Çeşitli uygarlıkların sanat izlerini taşıyan Diyarbakır, gösterilen ilgiyi hak eden bir kenttir. Özellikle tarihi evleri bu ilgiye fazlasıyla layıktır. Diyarbakır'daki evlerin iç ve dış mekanlarının biçimlenmesinde iklim koşulları ve sosyal yapı önemli rol oynamıştır.

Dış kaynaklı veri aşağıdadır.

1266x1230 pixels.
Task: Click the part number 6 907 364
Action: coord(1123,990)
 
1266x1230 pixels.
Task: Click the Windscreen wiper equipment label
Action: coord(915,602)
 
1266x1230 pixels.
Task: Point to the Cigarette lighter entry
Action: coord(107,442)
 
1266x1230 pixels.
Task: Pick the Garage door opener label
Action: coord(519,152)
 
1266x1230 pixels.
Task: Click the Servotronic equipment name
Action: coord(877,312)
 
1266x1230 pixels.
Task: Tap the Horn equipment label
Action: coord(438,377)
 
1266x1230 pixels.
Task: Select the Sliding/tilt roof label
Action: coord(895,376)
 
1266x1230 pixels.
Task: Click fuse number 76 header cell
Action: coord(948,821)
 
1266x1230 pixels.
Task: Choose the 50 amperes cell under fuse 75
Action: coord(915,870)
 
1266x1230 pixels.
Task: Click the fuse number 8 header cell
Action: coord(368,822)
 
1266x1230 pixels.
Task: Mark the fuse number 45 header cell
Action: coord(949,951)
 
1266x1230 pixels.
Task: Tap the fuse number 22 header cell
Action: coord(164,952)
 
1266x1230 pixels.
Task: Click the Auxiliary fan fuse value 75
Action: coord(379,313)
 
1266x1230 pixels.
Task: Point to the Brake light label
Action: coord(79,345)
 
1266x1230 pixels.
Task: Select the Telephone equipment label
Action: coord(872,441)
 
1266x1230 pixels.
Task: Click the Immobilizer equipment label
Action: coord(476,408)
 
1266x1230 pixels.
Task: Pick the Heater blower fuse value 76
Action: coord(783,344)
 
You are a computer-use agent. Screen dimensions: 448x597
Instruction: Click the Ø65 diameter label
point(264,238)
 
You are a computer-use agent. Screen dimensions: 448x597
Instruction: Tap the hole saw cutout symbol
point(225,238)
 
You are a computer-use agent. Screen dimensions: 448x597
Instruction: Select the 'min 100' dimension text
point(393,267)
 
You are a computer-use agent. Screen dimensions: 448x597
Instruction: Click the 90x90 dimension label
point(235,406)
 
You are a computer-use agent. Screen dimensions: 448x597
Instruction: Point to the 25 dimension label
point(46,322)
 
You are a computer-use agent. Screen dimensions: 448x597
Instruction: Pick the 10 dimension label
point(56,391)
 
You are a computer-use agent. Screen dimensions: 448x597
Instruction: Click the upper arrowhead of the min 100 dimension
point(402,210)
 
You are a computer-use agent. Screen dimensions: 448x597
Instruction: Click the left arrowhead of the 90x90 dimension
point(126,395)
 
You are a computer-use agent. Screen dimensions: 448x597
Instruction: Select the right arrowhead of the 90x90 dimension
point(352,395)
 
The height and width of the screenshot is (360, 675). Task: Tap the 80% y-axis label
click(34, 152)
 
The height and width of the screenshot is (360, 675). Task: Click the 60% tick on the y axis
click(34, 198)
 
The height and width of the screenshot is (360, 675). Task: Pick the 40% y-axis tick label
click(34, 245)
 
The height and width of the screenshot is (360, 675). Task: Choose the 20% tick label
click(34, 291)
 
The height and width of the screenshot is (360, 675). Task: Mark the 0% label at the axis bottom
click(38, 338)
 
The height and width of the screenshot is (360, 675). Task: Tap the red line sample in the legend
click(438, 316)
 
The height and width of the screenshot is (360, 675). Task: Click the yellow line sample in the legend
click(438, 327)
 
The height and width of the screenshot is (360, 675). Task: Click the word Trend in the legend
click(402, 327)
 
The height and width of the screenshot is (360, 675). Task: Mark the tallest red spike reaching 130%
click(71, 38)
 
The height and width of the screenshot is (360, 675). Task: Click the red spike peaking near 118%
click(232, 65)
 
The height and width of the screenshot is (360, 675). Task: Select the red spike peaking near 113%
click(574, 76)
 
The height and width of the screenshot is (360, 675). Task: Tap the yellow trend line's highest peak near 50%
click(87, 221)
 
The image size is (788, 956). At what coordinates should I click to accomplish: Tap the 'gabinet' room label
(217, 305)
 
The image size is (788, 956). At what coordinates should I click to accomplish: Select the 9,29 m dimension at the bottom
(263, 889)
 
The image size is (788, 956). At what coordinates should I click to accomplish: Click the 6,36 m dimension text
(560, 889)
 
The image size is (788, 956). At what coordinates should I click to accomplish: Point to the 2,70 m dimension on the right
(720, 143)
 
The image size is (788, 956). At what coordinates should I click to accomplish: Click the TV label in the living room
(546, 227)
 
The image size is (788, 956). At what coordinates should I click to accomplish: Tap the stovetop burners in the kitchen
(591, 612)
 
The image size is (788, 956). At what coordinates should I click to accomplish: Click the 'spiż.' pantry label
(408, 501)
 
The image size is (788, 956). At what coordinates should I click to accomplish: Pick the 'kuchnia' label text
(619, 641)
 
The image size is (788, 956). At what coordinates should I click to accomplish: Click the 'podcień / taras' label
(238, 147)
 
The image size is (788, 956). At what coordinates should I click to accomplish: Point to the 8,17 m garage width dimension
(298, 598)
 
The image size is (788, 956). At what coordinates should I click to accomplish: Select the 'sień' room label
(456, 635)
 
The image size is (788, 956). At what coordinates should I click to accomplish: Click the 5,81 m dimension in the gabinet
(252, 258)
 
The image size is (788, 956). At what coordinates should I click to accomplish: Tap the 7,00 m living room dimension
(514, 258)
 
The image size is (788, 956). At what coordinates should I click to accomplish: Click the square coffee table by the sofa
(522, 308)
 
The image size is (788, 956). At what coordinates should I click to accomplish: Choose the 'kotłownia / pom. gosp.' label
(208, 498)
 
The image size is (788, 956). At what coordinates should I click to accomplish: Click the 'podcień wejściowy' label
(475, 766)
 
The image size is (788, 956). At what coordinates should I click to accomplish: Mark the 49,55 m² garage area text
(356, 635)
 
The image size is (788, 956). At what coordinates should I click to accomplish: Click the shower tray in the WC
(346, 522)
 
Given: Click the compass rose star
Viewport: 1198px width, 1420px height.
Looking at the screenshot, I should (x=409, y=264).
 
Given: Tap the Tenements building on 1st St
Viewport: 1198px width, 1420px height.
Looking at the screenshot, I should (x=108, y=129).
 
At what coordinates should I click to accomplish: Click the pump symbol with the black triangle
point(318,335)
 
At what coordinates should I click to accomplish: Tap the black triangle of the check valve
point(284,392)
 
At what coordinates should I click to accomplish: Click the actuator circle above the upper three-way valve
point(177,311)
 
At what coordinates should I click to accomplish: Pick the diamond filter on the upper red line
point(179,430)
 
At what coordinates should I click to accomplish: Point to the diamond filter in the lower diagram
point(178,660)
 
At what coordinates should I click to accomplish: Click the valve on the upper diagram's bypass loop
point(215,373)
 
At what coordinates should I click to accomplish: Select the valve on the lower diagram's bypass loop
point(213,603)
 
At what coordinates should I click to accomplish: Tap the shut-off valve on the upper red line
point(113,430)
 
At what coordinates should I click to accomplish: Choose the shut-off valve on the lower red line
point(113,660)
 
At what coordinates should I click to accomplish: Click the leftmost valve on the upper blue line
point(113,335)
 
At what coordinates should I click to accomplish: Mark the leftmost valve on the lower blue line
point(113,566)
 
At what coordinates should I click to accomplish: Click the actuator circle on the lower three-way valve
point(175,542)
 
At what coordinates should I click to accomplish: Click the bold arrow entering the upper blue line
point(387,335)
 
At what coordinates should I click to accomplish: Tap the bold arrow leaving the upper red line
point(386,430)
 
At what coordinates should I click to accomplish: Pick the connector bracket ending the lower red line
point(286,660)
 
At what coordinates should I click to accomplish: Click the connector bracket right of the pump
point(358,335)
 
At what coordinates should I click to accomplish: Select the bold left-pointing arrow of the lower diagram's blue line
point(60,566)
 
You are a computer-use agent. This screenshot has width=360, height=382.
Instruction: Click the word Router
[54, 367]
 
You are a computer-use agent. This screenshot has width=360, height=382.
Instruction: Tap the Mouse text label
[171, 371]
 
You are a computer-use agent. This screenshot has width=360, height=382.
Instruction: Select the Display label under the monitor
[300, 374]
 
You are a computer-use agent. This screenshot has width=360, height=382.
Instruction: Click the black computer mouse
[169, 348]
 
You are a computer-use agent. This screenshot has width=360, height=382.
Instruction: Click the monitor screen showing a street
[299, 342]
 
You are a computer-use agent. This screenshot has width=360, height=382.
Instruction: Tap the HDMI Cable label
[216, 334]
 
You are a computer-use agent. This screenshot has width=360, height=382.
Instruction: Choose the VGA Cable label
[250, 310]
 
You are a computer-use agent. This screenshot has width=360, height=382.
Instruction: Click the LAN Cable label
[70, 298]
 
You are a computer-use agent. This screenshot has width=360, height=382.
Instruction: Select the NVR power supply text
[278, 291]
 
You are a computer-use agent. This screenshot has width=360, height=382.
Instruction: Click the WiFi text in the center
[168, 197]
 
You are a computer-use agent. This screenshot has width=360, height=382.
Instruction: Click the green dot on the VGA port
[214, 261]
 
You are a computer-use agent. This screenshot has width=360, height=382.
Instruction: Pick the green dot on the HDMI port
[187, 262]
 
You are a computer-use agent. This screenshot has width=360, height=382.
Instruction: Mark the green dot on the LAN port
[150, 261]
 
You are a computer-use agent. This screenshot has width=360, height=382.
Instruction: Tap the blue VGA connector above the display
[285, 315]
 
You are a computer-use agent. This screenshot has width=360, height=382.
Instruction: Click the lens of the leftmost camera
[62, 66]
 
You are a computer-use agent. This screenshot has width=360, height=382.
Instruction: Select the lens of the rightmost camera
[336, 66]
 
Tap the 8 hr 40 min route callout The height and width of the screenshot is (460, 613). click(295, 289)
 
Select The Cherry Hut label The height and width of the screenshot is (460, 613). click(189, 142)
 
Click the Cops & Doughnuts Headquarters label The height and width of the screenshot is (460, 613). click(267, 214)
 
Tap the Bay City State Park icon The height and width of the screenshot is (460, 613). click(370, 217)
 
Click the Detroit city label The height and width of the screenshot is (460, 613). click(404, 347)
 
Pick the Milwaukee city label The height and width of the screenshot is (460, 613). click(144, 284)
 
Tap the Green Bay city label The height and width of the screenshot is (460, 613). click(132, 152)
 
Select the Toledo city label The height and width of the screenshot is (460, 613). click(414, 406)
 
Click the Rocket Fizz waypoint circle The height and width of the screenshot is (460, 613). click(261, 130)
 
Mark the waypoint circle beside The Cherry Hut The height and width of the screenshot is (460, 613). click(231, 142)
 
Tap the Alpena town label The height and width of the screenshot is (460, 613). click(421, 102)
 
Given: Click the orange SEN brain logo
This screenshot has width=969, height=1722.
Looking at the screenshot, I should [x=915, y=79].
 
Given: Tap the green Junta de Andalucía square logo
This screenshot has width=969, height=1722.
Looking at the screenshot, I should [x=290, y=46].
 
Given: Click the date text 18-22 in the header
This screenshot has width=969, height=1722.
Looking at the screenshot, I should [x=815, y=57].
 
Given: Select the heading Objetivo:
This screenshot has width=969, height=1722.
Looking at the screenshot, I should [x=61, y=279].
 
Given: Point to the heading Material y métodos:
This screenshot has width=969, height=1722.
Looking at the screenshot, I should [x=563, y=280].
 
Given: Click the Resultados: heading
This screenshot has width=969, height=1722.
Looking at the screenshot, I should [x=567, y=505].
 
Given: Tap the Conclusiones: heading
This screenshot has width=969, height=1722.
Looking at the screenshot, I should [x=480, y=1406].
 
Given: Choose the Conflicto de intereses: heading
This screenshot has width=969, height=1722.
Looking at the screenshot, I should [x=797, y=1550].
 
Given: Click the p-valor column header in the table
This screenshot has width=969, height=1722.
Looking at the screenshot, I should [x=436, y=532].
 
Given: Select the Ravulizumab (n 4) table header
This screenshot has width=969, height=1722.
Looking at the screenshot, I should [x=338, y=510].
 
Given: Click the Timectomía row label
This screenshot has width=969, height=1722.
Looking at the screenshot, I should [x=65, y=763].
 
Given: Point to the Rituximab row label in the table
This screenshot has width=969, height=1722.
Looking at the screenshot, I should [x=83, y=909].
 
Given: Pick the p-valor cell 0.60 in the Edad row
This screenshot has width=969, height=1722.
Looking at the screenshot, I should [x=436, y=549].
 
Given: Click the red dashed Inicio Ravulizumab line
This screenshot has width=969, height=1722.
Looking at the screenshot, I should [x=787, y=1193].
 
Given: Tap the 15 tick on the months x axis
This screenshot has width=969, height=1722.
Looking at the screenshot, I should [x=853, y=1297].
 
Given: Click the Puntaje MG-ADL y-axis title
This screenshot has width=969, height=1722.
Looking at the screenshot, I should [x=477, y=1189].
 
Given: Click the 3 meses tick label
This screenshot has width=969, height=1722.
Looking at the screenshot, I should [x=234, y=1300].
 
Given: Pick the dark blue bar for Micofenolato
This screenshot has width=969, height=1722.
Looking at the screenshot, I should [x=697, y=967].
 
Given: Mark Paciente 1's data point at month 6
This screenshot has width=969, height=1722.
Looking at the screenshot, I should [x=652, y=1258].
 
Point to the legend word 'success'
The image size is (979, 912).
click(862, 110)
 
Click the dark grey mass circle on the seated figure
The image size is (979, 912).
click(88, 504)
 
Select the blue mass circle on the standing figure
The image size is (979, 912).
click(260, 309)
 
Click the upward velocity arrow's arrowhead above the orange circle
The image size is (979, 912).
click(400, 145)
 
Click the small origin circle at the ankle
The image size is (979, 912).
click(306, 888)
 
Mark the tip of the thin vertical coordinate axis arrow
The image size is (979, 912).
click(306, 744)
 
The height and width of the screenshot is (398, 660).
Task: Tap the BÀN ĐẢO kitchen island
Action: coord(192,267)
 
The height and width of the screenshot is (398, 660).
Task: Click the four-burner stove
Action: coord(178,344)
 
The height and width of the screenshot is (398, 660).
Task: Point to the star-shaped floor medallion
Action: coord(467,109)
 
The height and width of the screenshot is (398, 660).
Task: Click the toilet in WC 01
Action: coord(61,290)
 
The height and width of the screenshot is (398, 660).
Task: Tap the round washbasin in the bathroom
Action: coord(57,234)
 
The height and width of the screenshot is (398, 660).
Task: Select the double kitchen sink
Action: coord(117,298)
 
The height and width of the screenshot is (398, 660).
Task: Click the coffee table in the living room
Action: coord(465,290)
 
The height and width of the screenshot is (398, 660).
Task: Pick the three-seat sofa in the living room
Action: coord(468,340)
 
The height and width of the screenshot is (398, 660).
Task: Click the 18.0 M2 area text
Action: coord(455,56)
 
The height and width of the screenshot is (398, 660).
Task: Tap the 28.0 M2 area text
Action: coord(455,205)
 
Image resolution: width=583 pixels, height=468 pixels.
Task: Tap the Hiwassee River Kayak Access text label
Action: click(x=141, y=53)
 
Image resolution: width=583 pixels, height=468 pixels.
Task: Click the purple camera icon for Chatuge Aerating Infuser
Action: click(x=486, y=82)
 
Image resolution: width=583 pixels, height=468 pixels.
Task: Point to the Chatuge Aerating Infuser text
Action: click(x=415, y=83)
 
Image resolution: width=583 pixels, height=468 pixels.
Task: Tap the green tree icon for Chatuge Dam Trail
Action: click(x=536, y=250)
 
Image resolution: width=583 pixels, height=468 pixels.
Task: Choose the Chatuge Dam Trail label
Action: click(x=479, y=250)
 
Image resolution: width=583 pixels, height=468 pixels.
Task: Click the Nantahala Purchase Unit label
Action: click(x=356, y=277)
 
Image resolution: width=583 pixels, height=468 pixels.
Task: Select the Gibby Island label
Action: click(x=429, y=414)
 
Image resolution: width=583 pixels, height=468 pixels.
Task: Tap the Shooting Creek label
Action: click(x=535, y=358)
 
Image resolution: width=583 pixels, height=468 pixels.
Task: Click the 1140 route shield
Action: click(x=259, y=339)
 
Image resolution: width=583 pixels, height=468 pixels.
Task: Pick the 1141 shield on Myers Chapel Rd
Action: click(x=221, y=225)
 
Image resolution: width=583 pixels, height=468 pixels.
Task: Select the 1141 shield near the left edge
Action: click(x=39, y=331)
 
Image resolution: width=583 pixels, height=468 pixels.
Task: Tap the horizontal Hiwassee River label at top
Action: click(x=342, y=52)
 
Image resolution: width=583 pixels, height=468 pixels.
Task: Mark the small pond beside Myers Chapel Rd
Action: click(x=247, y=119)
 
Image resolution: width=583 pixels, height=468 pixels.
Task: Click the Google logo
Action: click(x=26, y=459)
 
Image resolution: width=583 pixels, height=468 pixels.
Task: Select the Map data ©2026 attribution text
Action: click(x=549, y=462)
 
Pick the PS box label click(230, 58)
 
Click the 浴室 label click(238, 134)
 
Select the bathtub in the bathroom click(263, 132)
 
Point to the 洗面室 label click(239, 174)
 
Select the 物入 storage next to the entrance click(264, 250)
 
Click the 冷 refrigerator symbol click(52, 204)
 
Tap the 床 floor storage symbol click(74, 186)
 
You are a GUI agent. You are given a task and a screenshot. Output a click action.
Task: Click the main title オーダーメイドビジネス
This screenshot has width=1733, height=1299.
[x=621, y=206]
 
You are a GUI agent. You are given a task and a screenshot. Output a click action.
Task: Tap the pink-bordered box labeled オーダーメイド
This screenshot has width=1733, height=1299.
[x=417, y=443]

Kent, sık dokusu, dar sokakları, yüksek avlulu duvarlarıyla kendi içinde tekdüzedir. Onu ancak kabaltı, sokak kapıları, cumba, eğrilip uzanan, daralıp genişleyen sokaklar hareketlendirir. Ancak burası Diyarbakır halkının yaşamını sürdürdüğü dış dünyadır. Avludan içeri girildiğinde bu elemanlar değişmektedir. Bunlar, ne tulumba ve kuyuya bırakırlar. Sokak duvarlarındaki taşlar avluya girildiğinde anlam kazanır. Doluluk ve boşluklar, saçaklar tekdüzeliği ortadan kaldırıp, avluya bütünlük sağlar. Diyarbakır geleneksel evlerinde kullanıcıların gereksinimleri ve istekleri doğrultusunda fiziksel açıdan açık, yarı açık (veya yarı kapalı) ve kapalı nitelikte tanımlanabilen alanlar mevcuttur. Oda, baş oda, ara oda, arka oda, koltuk oda, kiler, mutfak,sandık odası, taşlık içine girer. Eyvan, yarı açık alan olup; çevresinde yaşamın kurulduğu avlu ise açık alan niteliğindedir.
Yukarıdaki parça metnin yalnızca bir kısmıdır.